As I have gotten older, I have realized that I am slowly becoming less of an over-achiever and more of an achiever. I don't think there is anything wrong with this change, necessarily. I believe it comes as part of getting older and wiser. By wiser, I mean that I have learned the value of economy and efficiency as I go about my daily tasks.
When I was younger, I was definitely an over-achiever. I used to get up early, go to bed late, get to class early, leave class later, volunteer for extra projects, do extra credit assignments, study more than enough to get A's, play sports, cook regular meals, go hiking, climb mountains, bike long distances, and do anything that anyone asked me to - even if it meant dropping what I was doing to do what they wanted. Even though I was often blessed with a great sense of accomplishment after doing all these things, I was also blessed with a great deal of stress and feeling of inadequacy when I couldn't get everything done that I wanted to or that I was expected to. I had a tendency to volunteer for every odd job or committee leadership position that no one else wanted. I also had a tendency to take over for people that already had the leadership positions because "they weren't doing it right". This unfortunately left me with very little time to focus on what I needed to get done and left me very stretched thin by it all.
I also found that in my quest to be an over-achiever, I often worked twice as hard as others, only to end up with the same result. Someone else would do just enough to get by and be rewarded with exactly the same thing as me. Due to this, over the years, I have discovered that over-achieving can sometimes be not what it is cracked up to be. While it can pay off, it mostly is punctuated with lots of extra steps and duplications. I found myself taking up slack that wasn't mine to take up and worrying about projects that weren't mine to worry about. People began to expect that I would clean up after them and I began to resent that fact. Also, I realized that some of my well-intentioned over-achieving was found to be annoying by the very people I was so bent on trying to take care of. Some people don't want extra help from a know-it-all, over-achiever. Thus I have slowly started to drop my over-achieving ways.
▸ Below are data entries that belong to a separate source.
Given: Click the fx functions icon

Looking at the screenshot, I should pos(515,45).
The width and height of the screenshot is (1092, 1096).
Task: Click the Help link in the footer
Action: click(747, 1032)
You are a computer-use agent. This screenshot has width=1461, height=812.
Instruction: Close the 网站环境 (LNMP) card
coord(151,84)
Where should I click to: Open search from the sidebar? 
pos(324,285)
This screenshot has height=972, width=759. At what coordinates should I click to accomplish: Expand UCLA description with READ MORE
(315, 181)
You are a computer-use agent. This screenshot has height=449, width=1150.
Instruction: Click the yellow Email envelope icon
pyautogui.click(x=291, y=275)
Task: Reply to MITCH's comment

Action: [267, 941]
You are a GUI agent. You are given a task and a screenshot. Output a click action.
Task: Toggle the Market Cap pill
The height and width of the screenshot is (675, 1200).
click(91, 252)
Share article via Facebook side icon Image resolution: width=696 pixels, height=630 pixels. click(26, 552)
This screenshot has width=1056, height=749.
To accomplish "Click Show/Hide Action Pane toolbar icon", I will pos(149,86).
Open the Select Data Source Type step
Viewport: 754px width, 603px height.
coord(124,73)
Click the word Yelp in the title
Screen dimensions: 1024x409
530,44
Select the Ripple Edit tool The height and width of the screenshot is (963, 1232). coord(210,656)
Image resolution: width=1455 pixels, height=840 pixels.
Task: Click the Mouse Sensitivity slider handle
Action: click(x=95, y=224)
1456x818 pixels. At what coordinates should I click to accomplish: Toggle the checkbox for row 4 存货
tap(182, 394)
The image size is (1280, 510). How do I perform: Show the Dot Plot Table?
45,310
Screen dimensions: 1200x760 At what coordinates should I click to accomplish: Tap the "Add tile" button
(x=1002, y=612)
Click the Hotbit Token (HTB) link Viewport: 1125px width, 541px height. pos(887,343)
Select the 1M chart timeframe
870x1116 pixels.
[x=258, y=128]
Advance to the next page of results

Now I am focused on doing primarily the tasks that are truly mine to do and the jobs that are my jobs. I am trying to lose the desire to do things because no one else will. If they won't do them, perhaps they don't need to be done? If no one else will volunteer, perhaps no one should? I am trying to became an achiever, plain and simple. I want to use my time in the most efficient and economical manner to get everything that I need to done.
Now, let me get one thing straight, by being just an achiever this does not mean that I am becoming an under-achiever. Under-achieving is when someone purposefully shirks their responsibilities. An under-achiever is a lazy person who believes that some over-achiever will come along and take responsibility for their shortcomings (I used to be that over-achiever!).
Achieving without over doing it or under doing it can be a wonderful thing. It allows you the time to focus on what tasks are truly important for your happiness, while allowing you the freedom to resist tasks that won't add to your personal happiness. This may sound selfish, but an achiever should always consider other people's needs and wants without compromising their own. An over-achiever would disregard their own needs and wants for the sake of others'. An under-achiever would disregard others' needs and wants for the sake of their own. It's a fine line to balance, but I believe it can be done.